Answer

**step1** Understanding the problem

The problem asks us to calculate the area of a quadrilateral named DEFG. We are given the coordinates of its four vertices: D(5,1), E(2,4), F(-4,4), and G(-1,1).

**step2** Identifying the type of quadrilateral

Let's examine the coordinates of the vertices to determine the properties of the quadrilateral:
1. **Side GD**: The y-coordinate for both G(-1,1) and D(5,1) is 1. This means the side GD is a horizontal line segment.
2. **Side EF**: The y-coordinate for both E(2,4) and F(-4,4) is 4. This means the side EF is also a horizontal line segment.
Since both GD and EF are horizontal, they are parallel to each other. This identifies DEFG as a trapezoid.
Next, let's find the lengths of these parallel sides:
* Length of GD = |x-coordinate of D - x-coordinate of G| = |5 - (-1)| = |5 + 1| = 6 units.
* Length of EF = |x-coordinate of E - x-coordinate of F| = |2 - (-4)| = |2 + 4| = 6 units.
Since the parallel sides GD and EF have the same length (both are 6 units), the quadrilateral DEFG is a parallelogram.

**step3** Determining the base of the parallelogram

For a parallelogram, we can choose any side as the base. Let's choose the side GD as our base, as it is a horizontal segment.
The length of the base GD is 6 units, as calculated in the previous step.
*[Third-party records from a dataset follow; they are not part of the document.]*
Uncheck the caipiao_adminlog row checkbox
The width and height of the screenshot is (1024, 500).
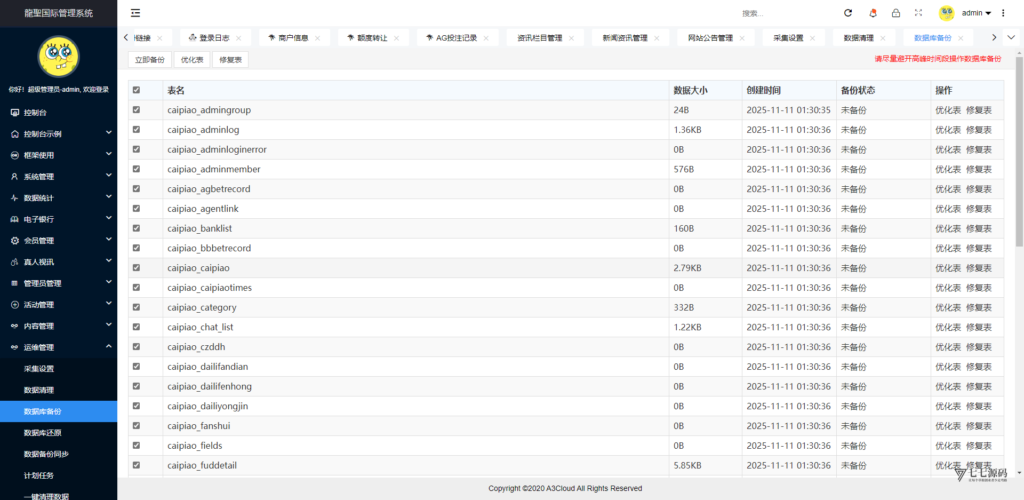click(x=137, y=129)
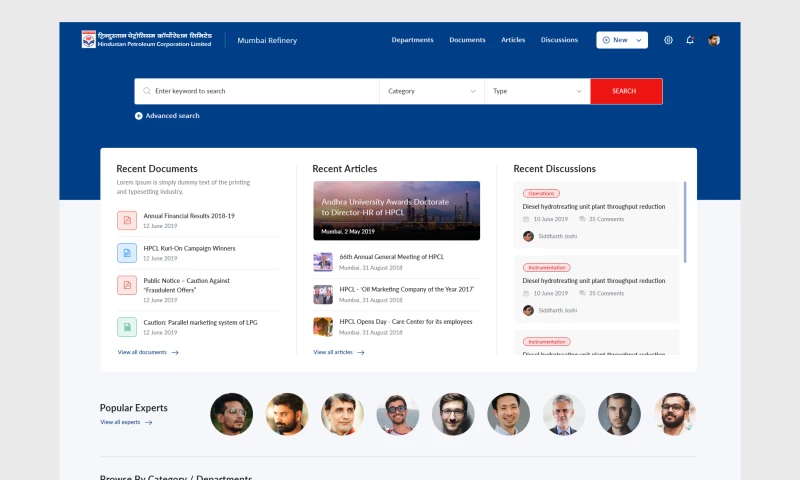The width and height of the screenshot is (800, 480).
Task: Click the blue HPCL Karl-On Campaign document icon
Action: [x=127, y=252]
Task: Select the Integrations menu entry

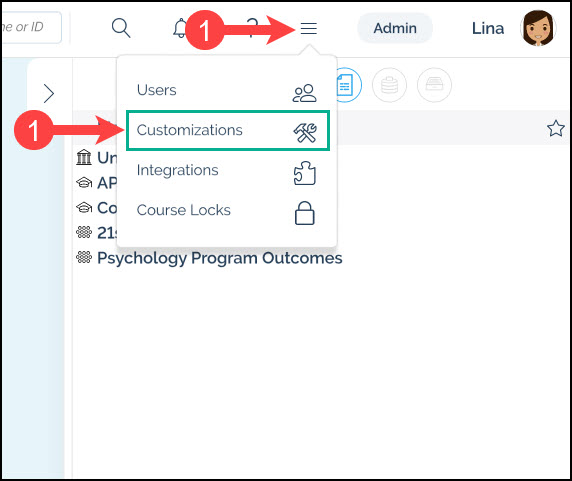Action: tap(227, 171)
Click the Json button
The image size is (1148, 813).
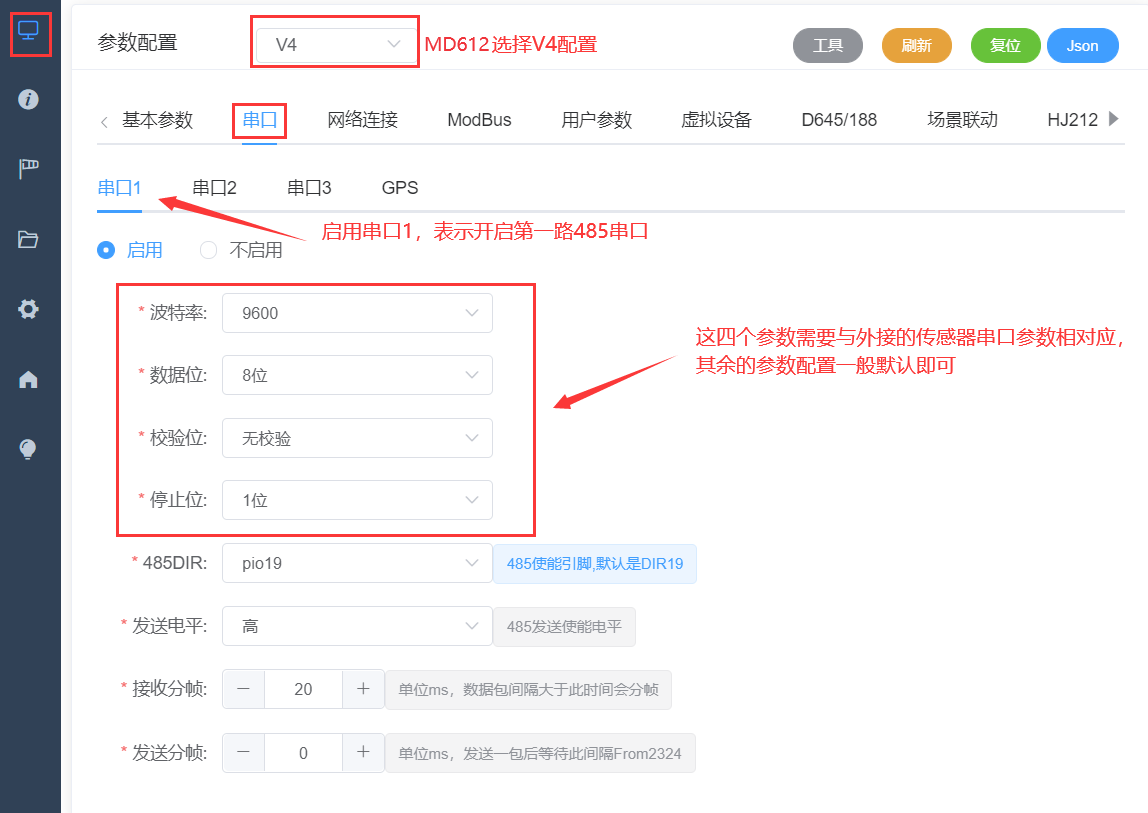tap(1082, 45)
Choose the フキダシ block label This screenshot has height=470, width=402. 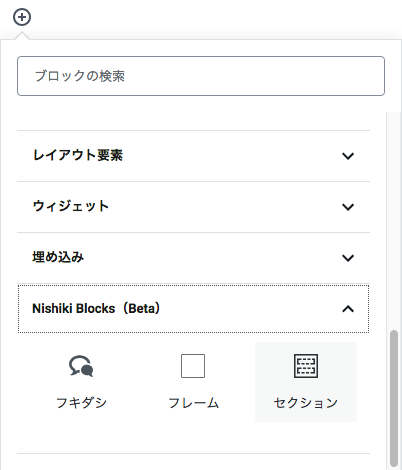tap(81, 403)
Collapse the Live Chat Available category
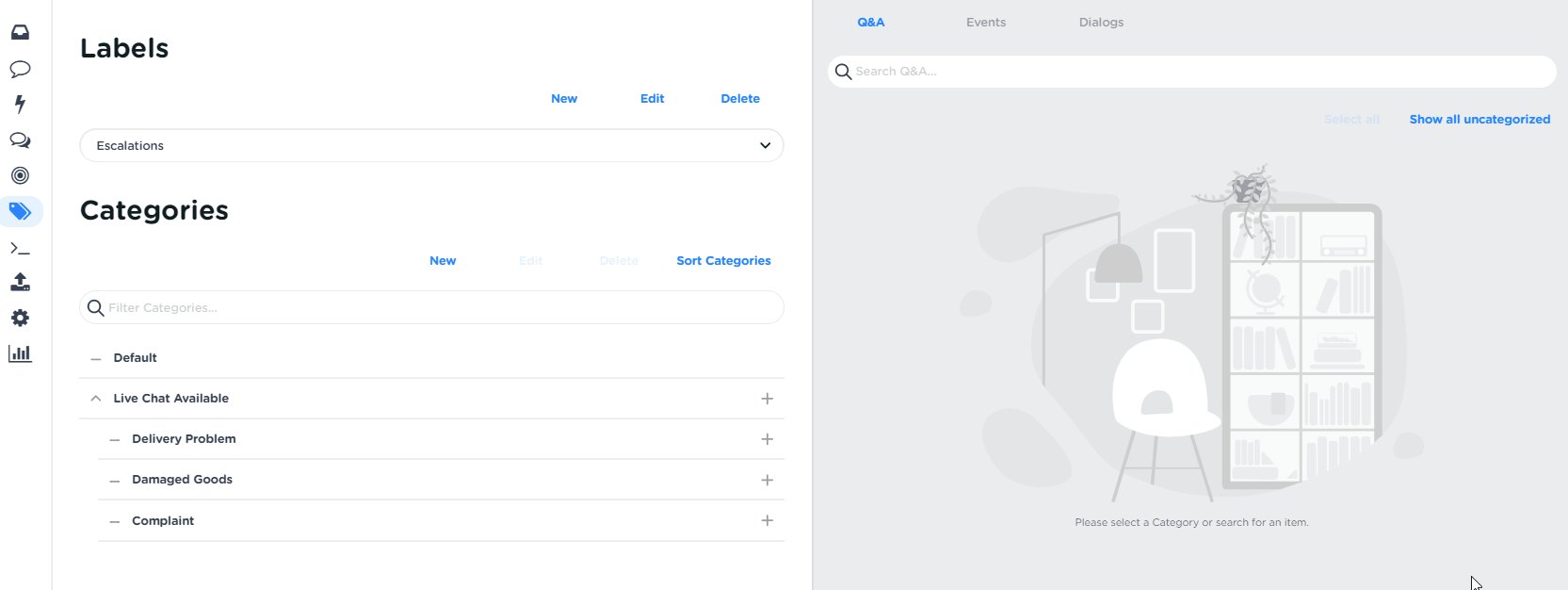The image size is (1568, 590). 96,399
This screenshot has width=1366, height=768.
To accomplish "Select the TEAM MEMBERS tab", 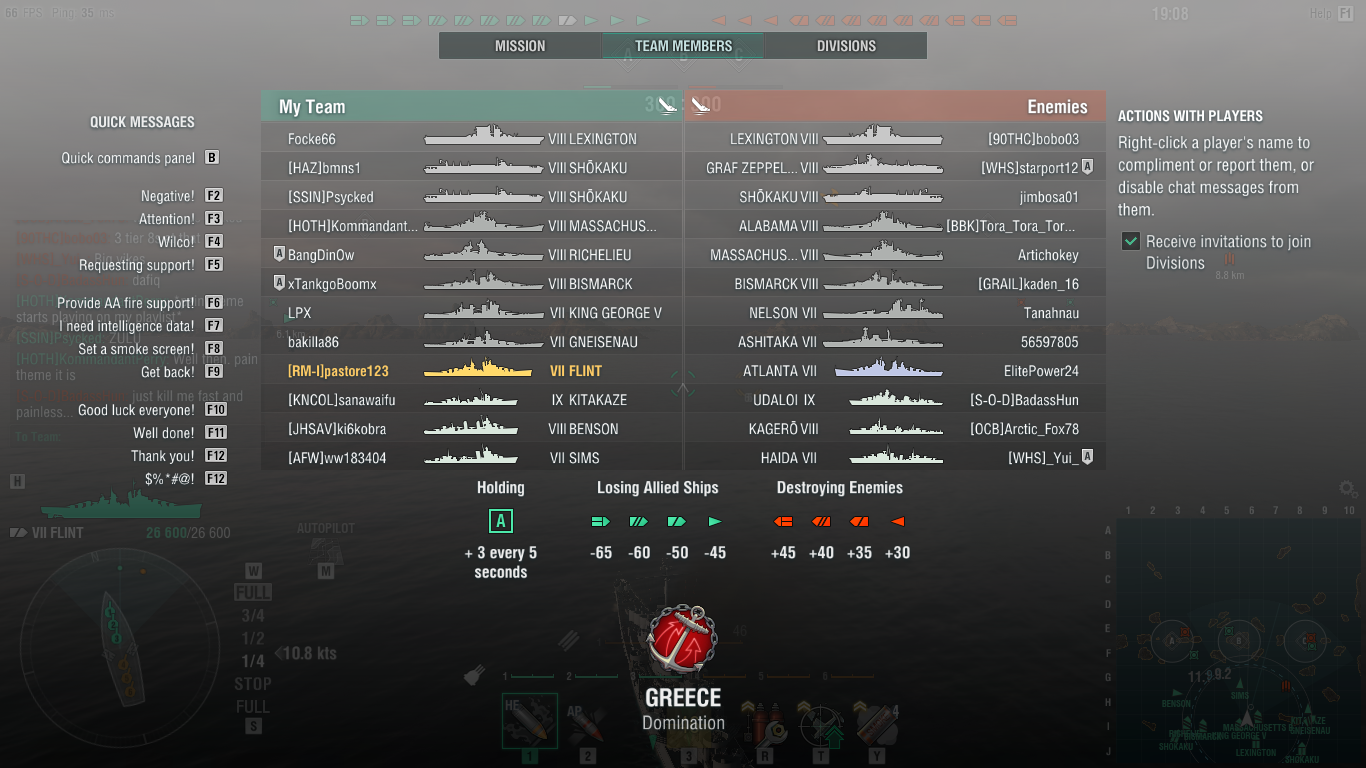I will point(683,46).
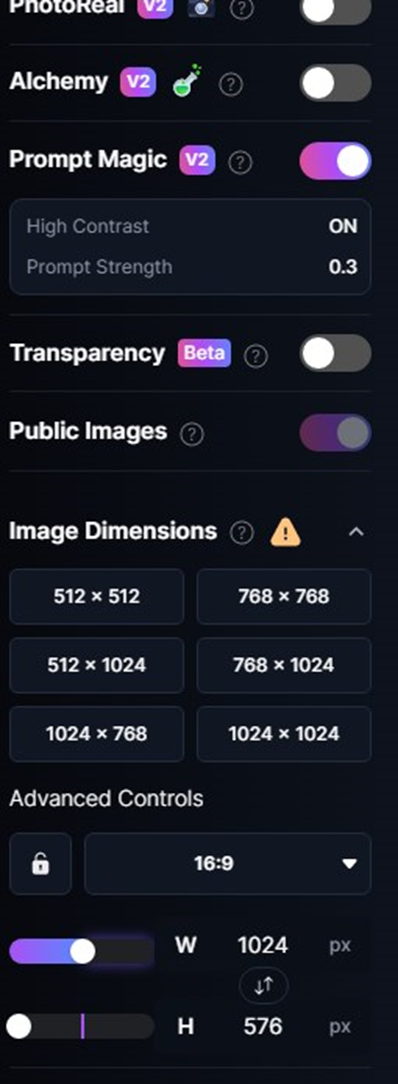Click the Public Images help icon

coord(191,434)
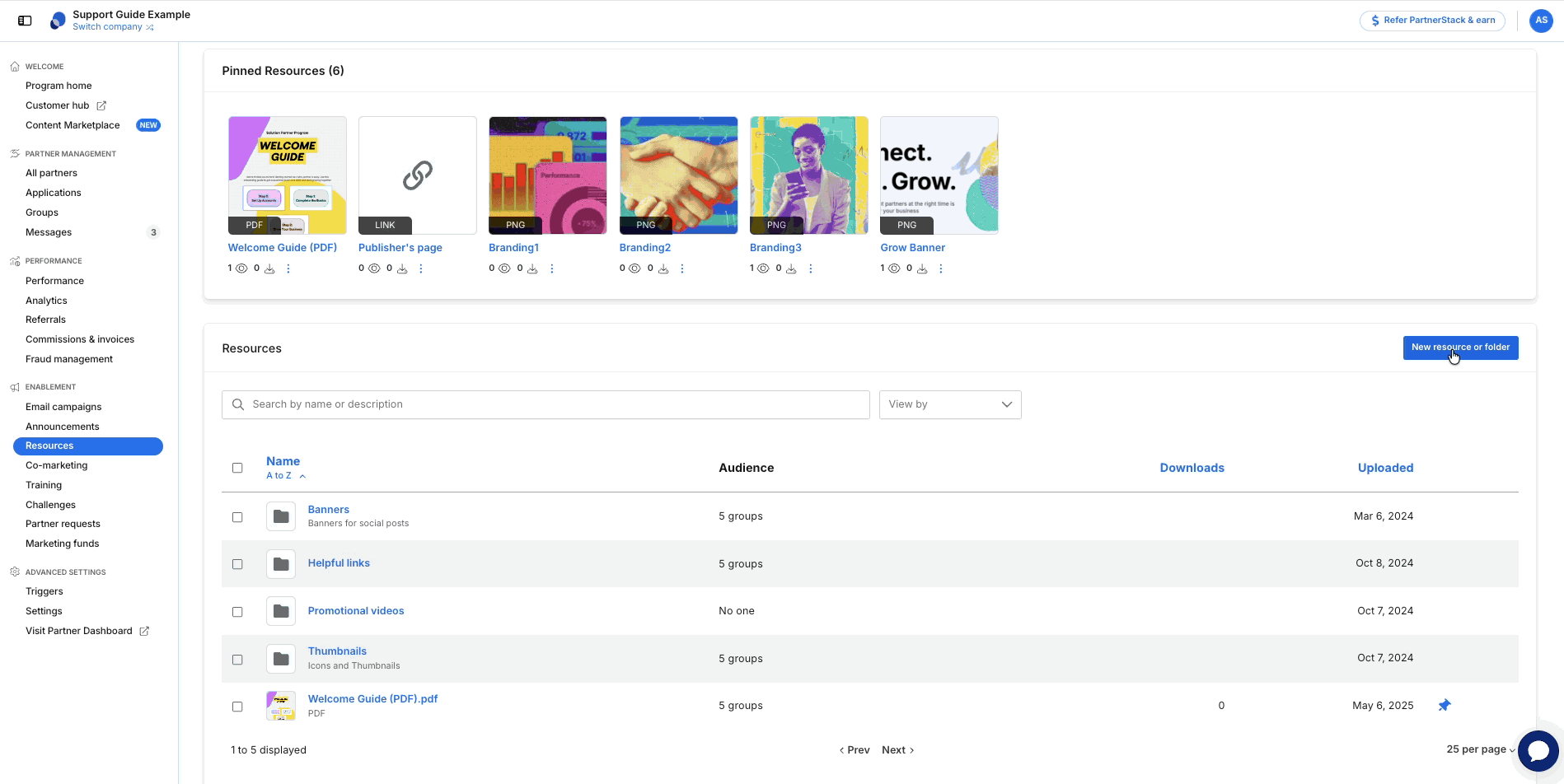
Task: Go to Announcements in the sidebar
Action: (63, 427)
**step4** Determining the height of the parallelogram

The height of the parallelogram is the perpendicular distance between its two parallel bases (GD and EF).
The line containing base GD is at y = 1.
The line containing base EF is at y = 4.
The perpendicular distance (height) between these two horizontal lines is the absolute difference between their y-coordinates:
Height = |4 - 1| = 3 units.

**step5** Calculating the area of the parallelogram

The formula for the area of a parallelogram is given by:
Area = Base × Height
Using the values we found:
Area = 6 units × 3 units = 18 square units.
Therefore, the area of quadrilateral DEFG is 18 square units.